Alors que le congrès des maires se tient cette semaine, la colère des élus des collectivités locales n’en finit pas de grandir. En cause : les décisions jugées arbitraires du gouvernement, les baisses de dotations, les efforts demandés, la baisse des emplois aidés, ou encore la suppression de la taxe d’habitation… Autant de raisons qui cristallisent la colère des élus locaux. Ainsi si le discours d’Emmanuel Macron devant les maires ce jeudi est attendu, celui-ci pourrait se dérouler dans une ambiance froide face aux 15 000 élus locaux présents.

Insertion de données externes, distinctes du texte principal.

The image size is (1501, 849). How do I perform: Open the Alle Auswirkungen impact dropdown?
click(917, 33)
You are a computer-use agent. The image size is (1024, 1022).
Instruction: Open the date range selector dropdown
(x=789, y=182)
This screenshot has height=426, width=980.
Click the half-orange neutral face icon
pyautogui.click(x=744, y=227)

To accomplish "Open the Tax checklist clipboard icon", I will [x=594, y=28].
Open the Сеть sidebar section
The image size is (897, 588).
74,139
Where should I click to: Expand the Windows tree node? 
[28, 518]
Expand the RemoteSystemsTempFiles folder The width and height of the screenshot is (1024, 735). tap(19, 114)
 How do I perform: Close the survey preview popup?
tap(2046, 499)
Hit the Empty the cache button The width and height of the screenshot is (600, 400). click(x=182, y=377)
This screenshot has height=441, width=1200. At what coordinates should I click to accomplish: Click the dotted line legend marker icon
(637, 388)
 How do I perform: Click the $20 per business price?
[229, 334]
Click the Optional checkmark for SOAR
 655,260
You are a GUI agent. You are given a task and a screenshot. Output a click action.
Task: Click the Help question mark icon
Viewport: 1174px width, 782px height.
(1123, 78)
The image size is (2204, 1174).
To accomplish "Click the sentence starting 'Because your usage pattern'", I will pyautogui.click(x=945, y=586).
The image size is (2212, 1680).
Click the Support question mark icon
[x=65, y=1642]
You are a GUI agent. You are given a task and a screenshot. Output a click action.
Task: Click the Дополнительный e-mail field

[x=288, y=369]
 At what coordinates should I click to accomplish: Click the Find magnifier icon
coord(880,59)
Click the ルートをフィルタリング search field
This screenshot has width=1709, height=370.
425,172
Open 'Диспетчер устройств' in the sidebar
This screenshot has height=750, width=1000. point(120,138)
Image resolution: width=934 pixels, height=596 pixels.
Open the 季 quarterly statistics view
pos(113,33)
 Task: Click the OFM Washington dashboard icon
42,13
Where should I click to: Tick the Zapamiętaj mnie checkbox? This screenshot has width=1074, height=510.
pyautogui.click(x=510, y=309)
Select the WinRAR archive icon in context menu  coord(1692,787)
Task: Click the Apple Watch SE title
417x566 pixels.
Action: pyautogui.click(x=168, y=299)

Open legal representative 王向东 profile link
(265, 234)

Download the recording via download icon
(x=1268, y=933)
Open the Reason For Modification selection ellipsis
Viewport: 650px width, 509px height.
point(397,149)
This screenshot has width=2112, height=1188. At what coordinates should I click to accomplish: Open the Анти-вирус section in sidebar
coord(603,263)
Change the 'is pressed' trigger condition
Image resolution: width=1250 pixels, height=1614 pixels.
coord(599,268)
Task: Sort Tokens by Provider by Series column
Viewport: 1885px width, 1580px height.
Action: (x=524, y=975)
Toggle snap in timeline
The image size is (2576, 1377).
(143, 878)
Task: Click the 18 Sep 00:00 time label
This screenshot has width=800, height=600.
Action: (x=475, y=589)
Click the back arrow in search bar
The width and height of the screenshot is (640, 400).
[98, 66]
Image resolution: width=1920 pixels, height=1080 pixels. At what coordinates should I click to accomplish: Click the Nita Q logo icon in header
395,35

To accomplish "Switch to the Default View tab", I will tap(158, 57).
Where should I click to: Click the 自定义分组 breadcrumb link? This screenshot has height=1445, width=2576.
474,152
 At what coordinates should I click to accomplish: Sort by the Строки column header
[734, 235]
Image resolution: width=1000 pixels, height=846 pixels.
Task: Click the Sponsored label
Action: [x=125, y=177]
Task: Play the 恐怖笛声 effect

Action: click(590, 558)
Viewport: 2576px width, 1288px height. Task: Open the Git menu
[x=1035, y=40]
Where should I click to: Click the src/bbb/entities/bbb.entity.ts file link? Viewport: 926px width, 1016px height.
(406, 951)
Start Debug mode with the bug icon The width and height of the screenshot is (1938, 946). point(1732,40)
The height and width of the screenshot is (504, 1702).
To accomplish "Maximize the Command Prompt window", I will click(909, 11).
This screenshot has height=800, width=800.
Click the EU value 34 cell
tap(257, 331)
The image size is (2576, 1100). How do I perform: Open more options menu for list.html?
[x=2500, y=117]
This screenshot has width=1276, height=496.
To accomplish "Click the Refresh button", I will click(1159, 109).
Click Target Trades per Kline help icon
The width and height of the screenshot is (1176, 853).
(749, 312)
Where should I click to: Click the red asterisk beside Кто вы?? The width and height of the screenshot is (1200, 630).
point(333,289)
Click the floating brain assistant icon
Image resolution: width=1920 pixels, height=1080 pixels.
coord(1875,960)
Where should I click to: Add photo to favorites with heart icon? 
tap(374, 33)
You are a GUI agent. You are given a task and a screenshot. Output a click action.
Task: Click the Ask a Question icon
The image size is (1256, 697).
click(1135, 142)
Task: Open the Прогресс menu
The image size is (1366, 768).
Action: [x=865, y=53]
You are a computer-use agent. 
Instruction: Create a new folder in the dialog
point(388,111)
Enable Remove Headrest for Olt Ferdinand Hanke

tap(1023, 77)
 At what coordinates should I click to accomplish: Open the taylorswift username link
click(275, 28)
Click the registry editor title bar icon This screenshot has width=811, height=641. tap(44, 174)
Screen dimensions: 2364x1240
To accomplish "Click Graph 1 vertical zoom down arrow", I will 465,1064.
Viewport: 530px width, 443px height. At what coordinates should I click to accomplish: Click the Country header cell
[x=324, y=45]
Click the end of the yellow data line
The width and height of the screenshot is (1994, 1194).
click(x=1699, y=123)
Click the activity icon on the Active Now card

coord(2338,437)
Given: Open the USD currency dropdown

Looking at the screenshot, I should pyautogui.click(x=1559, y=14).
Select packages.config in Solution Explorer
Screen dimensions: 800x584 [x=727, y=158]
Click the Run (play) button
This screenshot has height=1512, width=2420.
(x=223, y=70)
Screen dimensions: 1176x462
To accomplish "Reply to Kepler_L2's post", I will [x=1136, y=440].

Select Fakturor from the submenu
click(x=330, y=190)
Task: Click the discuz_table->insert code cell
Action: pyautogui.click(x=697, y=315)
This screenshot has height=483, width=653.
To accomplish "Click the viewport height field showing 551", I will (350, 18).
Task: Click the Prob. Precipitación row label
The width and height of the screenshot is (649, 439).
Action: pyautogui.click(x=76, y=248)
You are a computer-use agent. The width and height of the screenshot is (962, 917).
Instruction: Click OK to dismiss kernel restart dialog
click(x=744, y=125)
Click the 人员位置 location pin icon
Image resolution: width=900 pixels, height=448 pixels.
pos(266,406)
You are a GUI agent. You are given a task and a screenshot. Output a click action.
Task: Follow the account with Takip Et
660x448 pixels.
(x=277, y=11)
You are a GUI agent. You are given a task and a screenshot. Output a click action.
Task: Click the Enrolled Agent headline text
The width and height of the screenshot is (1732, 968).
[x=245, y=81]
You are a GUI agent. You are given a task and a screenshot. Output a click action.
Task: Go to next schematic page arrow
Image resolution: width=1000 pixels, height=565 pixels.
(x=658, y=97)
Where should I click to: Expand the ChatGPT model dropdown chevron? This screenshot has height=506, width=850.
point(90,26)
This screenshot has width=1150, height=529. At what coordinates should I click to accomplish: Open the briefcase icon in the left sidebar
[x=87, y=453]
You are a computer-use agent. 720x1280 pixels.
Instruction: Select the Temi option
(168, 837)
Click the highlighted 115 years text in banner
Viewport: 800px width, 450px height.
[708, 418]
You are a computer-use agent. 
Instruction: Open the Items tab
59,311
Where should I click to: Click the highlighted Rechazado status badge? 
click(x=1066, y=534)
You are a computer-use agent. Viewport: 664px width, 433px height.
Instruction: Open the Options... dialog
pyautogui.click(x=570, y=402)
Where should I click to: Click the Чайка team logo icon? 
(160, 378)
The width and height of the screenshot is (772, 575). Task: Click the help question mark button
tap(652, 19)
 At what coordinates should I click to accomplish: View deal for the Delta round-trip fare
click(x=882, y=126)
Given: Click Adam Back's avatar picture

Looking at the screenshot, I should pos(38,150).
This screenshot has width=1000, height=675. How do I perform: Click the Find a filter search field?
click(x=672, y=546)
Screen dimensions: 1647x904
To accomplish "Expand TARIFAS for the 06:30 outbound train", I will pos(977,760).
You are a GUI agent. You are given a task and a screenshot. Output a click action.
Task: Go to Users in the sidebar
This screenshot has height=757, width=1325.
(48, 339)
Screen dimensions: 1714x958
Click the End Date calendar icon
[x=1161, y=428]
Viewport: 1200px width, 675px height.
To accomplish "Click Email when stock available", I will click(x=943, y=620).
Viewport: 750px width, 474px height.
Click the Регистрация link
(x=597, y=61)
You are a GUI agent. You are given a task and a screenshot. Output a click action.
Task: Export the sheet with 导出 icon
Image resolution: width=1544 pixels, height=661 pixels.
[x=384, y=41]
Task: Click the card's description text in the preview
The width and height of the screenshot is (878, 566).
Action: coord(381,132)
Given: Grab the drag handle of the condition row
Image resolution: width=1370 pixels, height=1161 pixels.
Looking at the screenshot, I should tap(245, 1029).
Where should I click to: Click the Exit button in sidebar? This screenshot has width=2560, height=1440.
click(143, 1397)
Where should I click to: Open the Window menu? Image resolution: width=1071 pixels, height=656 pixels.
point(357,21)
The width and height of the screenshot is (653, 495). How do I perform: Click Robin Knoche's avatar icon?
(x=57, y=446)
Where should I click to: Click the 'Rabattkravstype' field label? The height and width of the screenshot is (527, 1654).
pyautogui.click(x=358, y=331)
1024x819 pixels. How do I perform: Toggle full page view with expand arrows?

Parmi les élus qui ne cachent pas leur colère, on trouve Wilfried Schwartz, le maire de La Riche qui en tant que membre du comité directeur de l’AMF (Association des Maires de France) a été en pointe depuis cet été de la contestation des élus locaux. Signataire la semaine dernière, avec 150 élus de gauche d’un appel « Les territoires en colère », Wilfried Schwartz évoque un « sentiment profond d’un manque de respect de l’Etat ». Et c’est par crainte de voir « le rôle des élus locaux remis en cause » que Wilfried Schwartz entend continuer à se faire entendre. «Il y a une véritable inquiétude, parce qu’on voit que les décisions sont prises de Paris sur une vision purement comptable, en totale méconnaissance de ce qui se passe sur le terrain ».

« Le pacte de confiance est rompu avec l’Etat »

Et avant de partir au Congrès des Maires, l’élu larichois ne se montrait guère optimiste : « Toutes les annonces de cet été ont fait que le pacte de confiance est rompu avec l’Etat ». Parmi les griefs, citons la baisse des emplois aidés ou encore la suppression de la taxe d’habitation que l’Etat a promis néanmoins de compenser. « On l’a déjà vu par le passé, ces compensations ne tiennent généralement qu’un temps et sont la première variable d’ajustement quand il s’agit de faire des économies » explique le maire de La Riche.

Ce dernier se montre ainsi plus que sceptique sur la politique voulue par Emmanuel Macron. « Autant le Président a une vision sur la politique internationale, autant il y a une absence de cohérence dans la politique intérieure et une absence de stratégie pour les territoires. » Un sentiment partagé par beaucoup d’élus locaux dont les collectivités subissent depuis plusieurs années les baisses de dotation de l’Etat, alors que dans le même temps, leur champ de compétences tend à augmenter. Et certains d’y voir un risque pour l’équilibre du territoire avec une augmentation des inégalités entre ceux qui pourront s’en sortir et les autres.

Dans ce contexte particulier, le Congrès des Maires s’annonce ainsi houleux pour le gouvernement et Emmanuel Macron qui devront faire œuvre de persuasion sur le bienfait de leur politique. Les mots ne suffiront d’ailleurs certainement pas face à des élus qui attendent des actes. « C’est au gouvernement de faire un pas vers nous et de nous envoyer des signaux concrets » conclue ainsi le maire de La Riche.